* Data entries
........

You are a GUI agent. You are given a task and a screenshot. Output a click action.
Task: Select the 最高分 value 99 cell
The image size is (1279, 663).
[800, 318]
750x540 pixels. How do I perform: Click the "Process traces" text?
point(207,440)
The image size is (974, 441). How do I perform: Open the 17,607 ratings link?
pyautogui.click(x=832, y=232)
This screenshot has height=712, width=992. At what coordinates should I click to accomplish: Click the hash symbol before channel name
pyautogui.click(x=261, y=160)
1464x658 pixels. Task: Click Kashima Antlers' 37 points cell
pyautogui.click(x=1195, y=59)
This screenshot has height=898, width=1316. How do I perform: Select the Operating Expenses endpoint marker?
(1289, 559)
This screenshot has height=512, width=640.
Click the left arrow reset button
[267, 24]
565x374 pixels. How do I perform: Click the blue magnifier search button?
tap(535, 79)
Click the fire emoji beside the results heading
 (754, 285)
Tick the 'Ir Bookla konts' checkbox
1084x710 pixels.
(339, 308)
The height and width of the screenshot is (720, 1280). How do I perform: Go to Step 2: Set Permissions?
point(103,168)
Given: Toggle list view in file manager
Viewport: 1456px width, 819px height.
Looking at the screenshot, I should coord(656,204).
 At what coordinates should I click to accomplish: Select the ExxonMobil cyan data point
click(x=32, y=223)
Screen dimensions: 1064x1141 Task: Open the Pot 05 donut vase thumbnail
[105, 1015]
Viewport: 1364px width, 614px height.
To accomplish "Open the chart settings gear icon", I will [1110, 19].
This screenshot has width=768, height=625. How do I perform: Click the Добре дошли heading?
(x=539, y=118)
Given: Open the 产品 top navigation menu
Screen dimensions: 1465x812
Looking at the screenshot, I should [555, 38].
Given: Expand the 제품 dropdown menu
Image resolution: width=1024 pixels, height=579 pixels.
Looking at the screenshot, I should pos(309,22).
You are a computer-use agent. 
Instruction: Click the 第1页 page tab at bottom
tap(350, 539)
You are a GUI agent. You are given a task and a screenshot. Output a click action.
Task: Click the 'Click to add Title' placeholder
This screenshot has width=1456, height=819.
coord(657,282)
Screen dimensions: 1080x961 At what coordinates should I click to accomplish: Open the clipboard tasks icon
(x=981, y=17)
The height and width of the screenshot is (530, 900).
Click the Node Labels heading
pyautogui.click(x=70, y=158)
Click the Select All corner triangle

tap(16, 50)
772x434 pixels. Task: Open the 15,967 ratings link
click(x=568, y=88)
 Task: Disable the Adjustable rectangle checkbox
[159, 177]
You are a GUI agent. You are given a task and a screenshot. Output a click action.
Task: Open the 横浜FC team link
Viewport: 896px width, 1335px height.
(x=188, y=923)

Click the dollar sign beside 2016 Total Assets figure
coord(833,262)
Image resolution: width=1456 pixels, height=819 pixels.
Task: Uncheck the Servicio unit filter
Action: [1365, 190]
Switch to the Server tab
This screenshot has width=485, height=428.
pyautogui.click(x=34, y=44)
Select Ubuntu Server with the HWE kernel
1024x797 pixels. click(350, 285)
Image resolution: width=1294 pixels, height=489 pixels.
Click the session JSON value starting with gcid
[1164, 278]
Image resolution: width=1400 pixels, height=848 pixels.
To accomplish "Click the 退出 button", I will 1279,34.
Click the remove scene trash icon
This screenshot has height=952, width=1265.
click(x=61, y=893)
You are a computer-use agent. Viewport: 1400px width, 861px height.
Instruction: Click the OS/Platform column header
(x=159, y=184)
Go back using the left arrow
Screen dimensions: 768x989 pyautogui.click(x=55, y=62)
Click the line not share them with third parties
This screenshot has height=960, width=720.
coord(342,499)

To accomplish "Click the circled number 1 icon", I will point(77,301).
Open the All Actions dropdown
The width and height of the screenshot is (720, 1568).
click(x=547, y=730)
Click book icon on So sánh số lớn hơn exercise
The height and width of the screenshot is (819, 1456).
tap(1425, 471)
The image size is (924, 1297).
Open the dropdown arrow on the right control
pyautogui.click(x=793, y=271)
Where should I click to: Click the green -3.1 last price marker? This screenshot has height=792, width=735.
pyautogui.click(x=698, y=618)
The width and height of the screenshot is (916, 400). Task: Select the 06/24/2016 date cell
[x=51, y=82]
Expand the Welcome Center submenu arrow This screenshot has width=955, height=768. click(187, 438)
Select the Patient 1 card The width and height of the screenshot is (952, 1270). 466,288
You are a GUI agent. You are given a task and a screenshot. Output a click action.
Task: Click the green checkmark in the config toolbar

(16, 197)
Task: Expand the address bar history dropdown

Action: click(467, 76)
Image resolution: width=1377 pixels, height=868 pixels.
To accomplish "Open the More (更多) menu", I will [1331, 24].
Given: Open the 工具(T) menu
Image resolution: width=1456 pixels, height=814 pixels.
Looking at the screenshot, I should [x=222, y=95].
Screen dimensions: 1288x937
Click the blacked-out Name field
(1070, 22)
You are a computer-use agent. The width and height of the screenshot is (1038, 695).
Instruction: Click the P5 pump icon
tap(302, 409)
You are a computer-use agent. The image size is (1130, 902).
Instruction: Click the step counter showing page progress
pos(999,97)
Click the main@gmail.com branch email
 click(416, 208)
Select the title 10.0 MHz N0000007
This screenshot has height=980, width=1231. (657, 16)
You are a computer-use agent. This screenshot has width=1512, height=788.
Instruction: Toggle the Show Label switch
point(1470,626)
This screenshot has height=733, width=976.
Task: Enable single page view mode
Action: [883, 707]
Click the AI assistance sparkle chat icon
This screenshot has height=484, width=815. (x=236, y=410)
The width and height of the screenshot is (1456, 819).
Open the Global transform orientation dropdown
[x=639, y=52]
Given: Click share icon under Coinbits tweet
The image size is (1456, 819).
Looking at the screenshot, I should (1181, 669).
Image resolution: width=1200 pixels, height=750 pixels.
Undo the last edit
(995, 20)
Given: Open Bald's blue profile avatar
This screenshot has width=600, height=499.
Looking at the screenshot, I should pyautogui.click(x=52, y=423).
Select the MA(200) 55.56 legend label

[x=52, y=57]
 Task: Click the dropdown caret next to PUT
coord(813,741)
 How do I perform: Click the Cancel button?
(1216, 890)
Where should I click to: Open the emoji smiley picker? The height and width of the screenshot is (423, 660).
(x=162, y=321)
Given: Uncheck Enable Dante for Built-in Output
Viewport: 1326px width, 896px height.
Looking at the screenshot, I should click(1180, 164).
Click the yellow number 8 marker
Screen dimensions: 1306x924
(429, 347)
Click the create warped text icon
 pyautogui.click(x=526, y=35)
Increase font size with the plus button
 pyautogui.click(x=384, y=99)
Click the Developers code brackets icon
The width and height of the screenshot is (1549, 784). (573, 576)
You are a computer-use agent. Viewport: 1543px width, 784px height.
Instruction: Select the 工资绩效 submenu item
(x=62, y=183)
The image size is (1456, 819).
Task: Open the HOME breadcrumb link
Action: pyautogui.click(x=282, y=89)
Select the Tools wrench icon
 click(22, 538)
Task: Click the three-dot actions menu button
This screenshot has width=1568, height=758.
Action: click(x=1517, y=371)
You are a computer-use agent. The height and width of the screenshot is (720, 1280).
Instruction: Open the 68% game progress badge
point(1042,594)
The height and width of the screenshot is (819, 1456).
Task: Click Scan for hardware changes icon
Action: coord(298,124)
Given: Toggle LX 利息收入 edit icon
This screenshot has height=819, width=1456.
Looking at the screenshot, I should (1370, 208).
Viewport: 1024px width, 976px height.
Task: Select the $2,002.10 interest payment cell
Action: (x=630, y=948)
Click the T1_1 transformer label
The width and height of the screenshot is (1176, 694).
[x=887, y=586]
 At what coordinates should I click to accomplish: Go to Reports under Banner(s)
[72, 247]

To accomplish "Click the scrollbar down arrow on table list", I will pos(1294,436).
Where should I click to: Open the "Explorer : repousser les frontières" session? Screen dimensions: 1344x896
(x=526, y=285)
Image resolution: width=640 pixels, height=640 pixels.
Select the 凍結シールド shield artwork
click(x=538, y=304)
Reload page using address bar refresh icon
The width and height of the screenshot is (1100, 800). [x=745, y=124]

........

* Task description
Extract the lines of the data entries above, beginning with the first line and continuing through the line containing "pyautogui.click(x=832, y=232)", both included, and reproduce them verbatim.

* Solution for this problem
You are a GUI agent. You are given a task and a screenshot. Output a click action.
Task: Select the 最高分 value 99 cell
The image size is (1279, 663).
[800, 318]
750x540 pixels. How do I perform: Click the "Process traces" text?
point(207,440)
The image size is (974, 441). How do I perform: Open the 17,607 ratings link?
pyautogui.click(x=832, y=232)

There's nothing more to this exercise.